*Input data*:
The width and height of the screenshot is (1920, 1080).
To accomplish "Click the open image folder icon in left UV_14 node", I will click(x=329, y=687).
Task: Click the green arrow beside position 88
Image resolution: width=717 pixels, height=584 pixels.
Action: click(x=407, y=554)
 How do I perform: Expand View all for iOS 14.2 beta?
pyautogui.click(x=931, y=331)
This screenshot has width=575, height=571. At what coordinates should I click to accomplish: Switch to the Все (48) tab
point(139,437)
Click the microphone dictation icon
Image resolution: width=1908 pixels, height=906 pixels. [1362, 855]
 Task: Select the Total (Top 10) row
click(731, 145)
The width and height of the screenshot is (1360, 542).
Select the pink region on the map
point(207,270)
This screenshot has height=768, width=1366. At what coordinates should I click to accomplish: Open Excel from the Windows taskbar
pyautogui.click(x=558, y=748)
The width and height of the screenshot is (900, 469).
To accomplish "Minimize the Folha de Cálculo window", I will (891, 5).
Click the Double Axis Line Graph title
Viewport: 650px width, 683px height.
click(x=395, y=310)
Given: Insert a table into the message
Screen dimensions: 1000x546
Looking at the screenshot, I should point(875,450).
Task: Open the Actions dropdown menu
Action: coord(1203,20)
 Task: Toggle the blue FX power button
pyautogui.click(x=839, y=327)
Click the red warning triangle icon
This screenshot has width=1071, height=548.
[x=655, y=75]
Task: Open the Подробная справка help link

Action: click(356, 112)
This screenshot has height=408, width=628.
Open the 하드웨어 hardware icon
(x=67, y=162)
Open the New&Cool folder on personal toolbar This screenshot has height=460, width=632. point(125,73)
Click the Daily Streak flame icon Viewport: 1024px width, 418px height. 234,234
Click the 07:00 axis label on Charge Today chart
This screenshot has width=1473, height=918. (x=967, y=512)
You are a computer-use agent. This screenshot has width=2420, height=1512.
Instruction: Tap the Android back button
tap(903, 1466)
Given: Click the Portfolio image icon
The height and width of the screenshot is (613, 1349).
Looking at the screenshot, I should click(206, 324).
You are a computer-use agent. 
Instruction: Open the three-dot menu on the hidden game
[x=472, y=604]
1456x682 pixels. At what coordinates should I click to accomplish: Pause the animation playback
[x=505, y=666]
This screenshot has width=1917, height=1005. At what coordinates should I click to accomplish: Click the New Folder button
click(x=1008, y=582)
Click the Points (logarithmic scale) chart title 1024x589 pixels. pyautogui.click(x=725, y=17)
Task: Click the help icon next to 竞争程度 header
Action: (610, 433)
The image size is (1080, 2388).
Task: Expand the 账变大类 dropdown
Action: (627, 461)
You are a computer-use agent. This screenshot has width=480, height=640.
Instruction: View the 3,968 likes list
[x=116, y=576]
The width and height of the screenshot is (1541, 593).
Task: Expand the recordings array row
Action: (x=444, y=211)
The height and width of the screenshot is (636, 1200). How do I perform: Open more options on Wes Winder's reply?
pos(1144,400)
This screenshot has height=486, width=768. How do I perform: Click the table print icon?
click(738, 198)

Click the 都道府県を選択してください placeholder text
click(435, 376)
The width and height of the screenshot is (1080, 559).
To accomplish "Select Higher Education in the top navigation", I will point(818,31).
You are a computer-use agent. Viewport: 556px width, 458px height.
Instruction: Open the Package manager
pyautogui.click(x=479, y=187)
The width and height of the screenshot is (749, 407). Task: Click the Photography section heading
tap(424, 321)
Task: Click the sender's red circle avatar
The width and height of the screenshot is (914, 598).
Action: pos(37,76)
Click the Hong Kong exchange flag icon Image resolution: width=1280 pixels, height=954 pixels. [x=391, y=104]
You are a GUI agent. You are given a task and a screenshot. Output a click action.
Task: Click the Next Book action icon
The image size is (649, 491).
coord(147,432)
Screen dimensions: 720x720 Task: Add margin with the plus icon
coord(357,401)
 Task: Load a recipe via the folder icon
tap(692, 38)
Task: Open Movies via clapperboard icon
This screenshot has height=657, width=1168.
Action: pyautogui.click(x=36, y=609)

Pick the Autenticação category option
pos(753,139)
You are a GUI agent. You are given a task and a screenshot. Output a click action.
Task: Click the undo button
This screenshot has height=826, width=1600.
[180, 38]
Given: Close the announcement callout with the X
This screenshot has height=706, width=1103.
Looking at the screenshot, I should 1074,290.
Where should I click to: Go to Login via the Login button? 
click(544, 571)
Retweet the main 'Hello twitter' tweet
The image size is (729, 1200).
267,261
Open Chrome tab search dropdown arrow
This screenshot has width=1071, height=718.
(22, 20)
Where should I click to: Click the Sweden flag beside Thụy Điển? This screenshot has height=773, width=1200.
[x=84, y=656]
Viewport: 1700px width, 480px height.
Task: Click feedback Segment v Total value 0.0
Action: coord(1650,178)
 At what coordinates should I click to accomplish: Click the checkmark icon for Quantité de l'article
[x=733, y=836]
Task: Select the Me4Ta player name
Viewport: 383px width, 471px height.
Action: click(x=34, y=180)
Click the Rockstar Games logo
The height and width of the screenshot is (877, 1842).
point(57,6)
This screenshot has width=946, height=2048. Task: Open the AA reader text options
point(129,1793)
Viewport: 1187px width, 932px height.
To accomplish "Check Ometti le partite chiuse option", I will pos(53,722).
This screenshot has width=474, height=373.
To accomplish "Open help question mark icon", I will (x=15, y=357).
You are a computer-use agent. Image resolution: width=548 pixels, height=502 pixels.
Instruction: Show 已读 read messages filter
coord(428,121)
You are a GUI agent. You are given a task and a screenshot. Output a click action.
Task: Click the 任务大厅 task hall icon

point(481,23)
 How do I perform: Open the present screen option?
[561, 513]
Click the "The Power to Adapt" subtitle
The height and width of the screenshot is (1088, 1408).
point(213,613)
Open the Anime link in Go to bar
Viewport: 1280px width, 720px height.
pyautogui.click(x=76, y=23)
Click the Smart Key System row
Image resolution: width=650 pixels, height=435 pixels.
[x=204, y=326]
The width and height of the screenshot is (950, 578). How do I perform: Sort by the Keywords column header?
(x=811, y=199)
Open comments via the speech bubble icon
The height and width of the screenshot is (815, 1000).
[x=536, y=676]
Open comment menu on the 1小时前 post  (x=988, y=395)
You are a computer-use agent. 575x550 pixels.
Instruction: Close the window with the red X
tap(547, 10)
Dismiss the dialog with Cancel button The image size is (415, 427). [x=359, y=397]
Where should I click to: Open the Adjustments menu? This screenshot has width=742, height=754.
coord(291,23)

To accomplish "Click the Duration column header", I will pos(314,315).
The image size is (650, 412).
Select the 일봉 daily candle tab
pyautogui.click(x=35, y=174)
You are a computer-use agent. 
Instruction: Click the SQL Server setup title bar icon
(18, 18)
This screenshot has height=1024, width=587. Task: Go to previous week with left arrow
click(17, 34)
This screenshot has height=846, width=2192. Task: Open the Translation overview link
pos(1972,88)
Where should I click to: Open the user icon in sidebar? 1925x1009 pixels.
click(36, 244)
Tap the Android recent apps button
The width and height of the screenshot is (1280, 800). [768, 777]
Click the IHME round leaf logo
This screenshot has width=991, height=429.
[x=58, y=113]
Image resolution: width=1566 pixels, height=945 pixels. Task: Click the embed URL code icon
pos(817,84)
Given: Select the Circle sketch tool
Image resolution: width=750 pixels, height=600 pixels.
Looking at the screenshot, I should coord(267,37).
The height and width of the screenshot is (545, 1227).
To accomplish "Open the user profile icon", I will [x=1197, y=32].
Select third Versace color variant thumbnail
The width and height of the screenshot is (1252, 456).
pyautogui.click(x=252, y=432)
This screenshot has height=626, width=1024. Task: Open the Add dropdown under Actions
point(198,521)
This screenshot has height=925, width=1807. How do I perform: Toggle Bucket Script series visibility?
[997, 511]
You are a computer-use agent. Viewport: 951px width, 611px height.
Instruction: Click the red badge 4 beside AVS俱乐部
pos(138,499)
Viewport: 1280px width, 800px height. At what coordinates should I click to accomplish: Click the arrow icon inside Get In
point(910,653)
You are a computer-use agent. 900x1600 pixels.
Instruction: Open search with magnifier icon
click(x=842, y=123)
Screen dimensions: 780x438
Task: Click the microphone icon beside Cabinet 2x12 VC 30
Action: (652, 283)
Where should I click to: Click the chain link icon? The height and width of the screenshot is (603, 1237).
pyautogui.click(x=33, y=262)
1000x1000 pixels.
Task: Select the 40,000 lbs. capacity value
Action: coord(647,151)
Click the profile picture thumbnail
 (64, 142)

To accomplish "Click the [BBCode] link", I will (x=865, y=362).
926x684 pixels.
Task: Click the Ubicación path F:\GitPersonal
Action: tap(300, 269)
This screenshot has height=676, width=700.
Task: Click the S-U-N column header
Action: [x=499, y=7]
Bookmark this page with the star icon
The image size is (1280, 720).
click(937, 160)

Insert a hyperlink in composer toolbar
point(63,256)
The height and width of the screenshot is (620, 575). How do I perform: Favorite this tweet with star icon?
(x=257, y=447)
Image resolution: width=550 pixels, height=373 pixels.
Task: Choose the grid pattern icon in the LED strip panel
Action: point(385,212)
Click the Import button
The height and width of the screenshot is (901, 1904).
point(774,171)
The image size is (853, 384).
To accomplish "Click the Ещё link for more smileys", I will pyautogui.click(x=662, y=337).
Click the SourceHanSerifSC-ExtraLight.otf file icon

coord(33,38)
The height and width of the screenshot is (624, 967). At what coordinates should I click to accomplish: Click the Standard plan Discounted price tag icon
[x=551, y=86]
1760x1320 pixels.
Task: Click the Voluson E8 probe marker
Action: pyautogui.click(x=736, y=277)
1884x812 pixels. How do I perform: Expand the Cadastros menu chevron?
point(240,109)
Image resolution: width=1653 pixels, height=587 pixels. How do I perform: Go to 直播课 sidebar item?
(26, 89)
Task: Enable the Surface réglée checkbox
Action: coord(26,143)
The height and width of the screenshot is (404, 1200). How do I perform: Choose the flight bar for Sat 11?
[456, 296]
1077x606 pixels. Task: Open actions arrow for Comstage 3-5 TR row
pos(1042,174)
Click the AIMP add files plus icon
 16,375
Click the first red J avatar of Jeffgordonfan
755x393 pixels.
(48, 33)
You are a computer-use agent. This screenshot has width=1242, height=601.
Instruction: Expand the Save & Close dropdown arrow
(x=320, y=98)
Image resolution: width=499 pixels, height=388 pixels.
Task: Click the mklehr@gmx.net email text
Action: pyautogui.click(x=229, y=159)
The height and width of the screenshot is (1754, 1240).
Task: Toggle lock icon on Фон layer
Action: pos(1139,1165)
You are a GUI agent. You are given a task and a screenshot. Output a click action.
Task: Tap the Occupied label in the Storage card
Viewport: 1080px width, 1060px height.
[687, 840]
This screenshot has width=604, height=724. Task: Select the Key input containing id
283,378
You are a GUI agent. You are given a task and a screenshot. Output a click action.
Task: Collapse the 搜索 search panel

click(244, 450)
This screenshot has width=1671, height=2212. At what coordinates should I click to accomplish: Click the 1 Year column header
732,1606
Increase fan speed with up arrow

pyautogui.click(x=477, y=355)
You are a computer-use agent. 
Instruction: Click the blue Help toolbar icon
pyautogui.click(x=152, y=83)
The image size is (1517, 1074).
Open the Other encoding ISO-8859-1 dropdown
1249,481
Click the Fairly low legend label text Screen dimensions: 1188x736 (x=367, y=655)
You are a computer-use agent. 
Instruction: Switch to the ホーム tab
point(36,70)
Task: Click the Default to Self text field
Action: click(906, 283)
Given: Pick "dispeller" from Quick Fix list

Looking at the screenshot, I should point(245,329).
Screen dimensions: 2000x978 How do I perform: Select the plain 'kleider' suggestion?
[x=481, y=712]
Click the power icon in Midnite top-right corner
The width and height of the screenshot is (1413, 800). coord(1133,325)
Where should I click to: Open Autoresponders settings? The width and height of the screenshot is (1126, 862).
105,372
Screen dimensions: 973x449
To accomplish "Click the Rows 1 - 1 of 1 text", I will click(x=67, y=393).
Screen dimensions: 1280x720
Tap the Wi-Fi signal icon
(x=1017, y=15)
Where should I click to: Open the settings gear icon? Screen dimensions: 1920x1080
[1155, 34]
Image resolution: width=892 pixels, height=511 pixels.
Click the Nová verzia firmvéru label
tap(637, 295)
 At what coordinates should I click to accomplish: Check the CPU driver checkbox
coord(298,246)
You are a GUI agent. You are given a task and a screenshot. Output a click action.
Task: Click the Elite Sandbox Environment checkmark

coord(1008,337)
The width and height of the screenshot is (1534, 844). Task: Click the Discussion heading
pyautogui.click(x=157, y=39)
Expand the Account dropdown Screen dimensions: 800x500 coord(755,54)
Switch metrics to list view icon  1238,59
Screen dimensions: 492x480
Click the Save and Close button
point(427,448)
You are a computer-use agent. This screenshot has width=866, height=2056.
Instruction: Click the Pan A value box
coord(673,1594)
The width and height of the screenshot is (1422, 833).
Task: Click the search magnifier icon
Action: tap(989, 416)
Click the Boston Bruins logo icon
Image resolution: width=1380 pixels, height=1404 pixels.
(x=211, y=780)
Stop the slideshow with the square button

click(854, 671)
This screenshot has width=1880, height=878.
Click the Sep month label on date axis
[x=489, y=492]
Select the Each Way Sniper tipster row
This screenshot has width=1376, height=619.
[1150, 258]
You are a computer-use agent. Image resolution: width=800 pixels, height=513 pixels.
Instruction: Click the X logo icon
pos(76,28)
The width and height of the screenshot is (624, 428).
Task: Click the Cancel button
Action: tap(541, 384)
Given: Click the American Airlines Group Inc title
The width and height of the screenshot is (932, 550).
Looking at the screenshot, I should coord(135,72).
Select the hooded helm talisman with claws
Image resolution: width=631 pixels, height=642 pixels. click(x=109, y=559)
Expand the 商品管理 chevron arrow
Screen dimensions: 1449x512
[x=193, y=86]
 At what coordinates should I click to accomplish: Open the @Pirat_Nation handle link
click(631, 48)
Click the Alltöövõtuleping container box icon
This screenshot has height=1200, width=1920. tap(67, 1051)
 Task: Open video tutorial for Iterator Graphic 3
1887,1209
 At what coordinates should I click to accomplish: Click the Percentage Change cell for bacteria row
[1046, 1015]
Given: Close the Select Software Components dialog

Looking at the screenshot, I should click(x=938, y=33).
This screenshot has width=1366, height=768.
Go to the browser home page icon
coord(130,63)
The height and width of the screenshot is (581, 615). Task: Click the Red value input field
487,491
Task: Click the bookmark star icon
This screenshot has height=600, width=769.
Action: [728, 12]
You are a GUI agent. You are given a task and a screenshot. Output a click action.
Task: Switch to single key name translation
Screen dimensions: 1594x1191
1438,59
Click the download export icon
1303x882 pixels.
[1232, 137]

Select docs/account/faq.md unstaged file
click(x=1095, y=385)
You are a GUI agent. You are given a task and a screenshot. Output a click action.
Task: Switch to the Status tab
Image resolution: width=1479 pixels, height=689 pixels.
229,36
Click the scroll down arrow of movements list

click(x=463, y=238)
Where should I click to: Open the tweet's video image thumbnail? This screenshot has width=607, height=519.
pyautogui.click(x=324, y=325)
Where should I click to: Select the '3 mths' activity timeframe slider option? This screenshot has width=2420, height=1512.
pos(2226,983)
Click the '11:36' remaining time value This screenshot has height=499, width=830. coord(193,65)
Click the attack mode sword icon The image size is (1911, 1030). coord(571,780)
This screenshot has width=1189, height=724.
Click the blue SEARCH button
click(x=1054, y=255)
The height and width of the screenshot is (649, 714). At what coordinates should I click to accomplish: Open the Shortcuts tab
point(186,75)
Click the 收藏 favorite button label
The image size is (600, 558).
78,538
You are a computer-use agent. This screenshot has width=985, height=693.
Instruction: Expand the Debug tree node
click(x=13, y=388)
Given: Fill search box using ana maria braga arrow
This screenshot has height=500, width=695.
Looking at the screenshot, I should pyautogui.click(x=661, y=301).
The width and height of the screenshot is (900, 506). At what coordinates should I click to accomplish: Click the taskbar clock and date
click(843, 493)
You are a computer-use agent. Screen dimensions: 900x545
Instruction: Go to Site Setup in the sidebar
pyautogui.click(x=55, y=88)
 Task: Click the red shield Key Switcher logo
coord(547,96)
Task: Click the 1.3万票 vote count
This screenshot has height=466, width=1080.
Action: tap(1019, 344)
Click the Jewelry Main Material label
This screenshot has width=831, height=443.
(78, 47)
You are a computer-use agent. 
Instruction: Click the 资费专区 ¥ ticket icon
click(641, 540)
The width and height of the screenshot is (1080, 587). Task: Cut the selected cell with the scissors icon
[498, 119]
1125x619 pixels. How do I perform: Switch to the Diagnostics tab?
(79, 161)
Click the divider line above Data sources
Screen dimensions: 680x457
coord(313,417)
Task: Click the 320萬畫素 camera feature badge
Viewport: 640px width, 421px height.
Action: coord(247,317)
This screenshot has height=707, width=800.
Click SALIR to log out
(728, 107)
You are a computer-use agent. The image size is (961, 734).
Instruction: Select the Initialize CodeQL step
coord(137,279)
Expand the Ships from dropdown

*Problem to work on*:
Copy each line above that has the word "name".

*Expected answer*:
Task: Select the Me4Ta player name
Task: Switch to single key name translation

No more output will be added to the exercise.